_TASK REQUIREMENTS_
From the blog post on marriage below, copy word for word the passage starting at "If I were that" and ending at "1. Exactly!".
*** Opening of TEXT EXCERPT ***
Thursday, 28 January 2016

Marriage as a new reality



So apparently the pope's teaching document on marriage, which is believed to tackle the issue of the readmission to communion of those who have 'remarried' after divorce, is likely to come out on 19 March.

Putting aside any theological detail, let's just imagine I'm a well meaning lay person who wants to live in accordance with what I understand of Catholic teaching on marriage and the natural law. I have no particular axe to grind: I just want to be faithful to my bishops and the pope, and to understand. I wait with an open mind patiently.

(That sounds snarky. It is. But it is also genuinely how I feel about this. I want to understand this issue. I do understand the desire for a new start, a merciful escape from the traps many fall into when they are young and foolish. I do not want to dissent from papal or episcopal teaching, whatever that turns out to be.)

Now, from my point of view, marriage is a new reality. When two people come together in a marriage, there is a new reality which cannot be undone except by death. That seems to me to be at the heart of both what the Church teaches and what I've come to understand from having been married for a long time and having seen other marriages. It's what I tell my children. (If I'm feeling particularly waspish, I might quote John 21:18: Amen, amen I say to thee, when thou wast younger, thou didst gird thyself, and didst walk where thou wouldst. But when thou shalt be old, thou shalt stretch forth thy hands, and another shall gird thee, and lead thee whither thou wouldst not. In other words, you will find the marriage making you as much as you make the marriage.)

The present practice of the Church reflects that. The Church does not divorce (ie end a marriage) but declares the absence of one (ie what was thought to be a marriage was not one because of some defect). It does that by way of an investigation: a legal procedure to establish the reality or otherwise of that marriage. But (so I hear) it is rumoured that this will be replaced by a penitential path. Now this is what I don't understand. Penitence is primarily a question of exploring with one person that person's own mind: in crude terms, is that person truly sorry? But the existing legal procedure is about the investigation of a reality which inevitably requires the exploration of many minds and material evidence.

I'm familiar with several broken marriages. In many cases, ask each of the parties, and you'll get a different understanding of what went on. (And in many cases, neither of them will be the same as that of an outsider.) The present legal process, involving several people, acknowledges, however imperfectly, that we are engaged in an investigation of what is the case. A penitential procedure, of whatever form, only investigates one person's viewpoint.

If I were that good willed (but confused) layperson, I would want to know how a penitential path acknowledges about the only thing I'm pretty sure about in this area: that marriage is a reality which exceeds the understanding of each (and indeed both) participants. The reality of a marriage is a very different issue from that of whether or not I regret my behaviour or anything else about that marriage. To confuse the two issues is a category mistake.

So explain. I wait.

1 comment:

  1. Exactly!

    And how does my penitence affect the objective reality of what I have done to the person I married?
*** Close of TEXT EXCERPT ***
*** Opening of RAW DATA ***
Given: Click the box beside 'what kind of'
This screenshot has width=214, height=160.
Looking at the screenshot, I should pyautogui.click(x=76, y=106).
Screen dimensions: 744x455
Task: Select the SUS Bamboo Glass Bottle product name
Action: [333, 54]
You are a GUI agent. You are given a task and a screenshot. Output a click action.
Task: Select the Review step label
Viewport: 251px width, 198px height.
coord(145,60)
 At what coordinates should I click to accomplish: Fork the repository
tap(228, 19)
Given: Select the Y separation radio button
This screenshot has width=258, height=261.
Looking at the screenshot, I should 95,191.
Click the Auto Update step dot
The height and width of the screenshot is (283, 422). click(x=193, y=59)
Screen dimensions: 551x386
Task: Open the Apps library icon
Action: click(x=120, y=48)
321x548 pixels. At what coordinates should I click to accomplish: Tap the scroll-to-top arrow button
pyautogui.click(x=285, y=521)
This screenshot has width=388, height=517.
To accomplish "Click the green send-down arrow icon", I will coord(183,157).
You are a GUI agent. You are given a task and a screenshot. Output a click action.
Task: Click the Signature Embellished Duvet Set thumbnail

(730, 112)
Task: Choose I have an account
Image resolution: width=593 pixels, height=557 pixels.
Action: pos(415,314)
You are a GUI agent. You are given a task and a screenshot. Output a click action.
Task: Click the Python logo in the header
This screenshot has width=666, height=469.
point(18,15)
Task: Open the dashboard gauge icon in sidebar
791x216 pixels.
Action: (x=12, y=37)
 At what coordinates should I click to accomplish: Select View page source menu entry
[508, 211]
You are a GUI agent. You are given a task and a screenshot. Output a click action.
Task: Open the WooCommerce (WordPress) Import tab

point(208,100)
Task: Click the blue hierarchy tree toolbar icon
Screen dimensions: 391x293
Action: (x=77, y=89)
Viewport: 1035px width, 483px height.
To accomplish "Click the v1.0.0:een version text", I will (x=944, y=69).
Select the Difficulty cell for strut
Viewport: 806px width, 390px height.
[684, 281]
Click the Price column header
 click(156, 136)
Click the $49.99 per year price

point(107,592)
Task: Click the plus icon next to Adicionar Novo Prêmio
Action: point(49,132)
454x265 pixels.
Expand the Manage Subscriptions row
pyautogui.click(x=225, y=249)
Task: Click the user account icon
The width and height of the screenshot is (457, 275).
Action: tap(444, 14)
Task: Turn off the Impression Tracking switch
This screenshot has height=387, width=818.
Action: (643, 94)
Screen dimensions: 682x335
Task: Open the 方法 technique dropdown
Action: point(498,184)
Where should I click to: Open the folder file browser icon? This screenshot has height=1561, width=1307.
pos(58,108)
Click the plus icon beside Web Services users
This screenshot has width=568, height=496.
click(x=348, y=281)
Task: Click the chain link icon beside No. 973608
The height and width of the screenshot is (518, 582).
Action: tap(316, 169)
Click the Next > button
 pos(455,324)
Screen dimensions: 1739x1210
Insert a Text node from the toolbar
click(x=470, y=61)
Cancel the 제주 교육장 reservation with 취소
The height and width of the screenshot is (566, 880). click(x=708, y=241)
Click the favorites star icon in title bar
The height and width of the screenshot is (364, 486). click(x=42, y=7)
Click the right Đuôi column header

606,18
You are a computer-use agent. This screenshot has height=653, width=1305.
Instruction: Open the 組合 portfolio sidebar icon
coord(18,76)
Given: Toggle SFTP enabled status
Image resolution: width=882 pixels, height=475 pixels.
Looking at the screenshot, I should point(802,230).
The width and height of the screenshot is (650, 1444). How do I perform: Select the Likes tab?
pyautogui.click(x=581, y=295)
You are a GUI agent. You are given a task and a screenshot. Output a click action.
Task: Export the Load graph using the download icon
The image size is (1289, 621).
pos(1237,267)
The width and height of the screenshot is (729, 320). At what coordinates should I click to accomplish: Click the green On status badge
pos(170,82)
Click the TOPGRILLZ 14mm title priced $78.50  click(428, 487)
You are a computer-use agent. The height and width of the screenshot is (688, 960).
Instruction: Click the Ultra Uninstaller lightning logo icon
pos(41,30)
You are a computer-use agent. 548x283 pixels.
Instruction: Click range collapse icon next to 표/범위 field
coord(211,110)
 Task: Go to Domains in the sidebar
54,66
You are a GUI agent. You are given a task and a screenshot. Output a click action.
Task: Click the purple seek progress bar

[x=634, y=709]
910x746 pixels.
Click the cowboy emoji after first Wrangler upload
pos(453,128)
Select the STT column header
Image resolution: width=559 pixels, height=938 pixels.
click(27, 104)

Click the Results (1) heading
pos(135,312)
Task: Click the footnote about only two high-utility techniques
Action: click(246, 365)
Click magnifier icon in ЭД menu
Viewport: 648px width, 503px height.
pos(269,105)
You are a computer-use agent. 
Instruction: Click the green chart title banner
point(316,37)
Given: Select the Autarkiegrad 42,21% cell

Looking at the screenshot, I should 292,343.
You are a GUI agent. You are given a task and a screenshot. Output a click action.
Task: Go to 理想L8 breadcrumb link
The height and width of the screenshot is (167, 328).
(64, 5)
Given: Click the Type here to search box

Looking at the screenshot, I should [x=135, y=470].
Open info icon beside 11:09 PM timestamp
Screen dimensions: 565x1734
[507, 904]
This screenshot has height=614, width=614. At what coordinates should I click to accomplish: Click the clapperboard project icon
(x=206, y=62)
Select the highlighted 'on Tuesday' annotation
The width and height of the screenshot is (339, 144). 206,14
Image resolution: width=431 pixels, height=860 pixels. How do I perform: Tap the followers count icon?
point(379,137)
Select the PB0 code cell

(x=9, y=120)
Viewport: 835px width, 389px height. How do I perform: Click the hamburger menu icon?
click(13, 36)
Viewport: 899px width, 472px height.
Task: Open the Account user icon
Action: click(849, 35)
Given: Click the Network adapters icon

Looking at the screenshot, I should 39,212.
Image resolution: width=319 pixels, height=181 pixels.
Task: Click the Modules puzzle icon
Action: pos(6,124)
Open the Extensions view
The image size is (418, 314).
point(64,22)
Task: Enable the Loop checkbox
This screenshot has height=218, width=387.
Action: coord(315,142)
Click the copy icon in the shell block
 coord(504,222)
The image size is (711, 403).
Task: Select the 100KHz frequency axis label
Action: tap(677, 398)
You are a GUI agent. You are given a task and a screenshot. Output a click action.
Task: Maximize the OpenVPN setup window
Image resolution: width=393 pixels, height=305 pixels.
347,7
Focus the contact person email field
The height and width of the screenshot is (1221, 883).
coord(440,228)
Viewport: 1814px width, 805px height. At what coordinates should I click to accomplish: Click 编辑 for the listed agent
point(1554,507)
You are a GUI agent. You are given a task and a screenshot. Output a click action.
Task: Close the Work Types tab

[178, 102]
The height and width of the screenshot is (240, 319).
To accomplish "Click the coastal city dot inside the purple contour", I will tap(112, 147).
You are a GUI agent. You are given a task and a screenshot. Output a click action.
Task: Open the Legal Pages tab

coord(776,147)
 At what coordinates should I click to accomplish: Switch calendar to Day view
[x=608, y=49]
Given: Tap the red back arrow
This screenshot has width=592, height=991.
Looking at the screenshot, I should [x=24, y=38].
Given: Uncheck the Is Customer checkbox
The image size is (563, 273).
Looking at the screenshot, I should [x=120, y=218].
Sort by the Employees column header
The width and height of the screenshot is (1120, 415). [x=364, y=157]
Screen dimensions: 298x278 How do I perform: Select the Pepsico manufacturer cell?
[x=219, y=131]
*** Close of RAW DATA ***
_WORKED SOLUTION_
If I were that good willed (but confused) layperson, I would want to know how a penitential path acknowledges about the only thing I'm pretty sure about in this area: that marriage is a reality which exceeds the understanding of each (and indeed both) participants. The reality of a marriage is a very different issue from that of whether or not I regret my behaviour or anything else about that marriage. To confuse the two issues is a category mistake.

So explain. I wait.

1 comment:

  1. Exactly!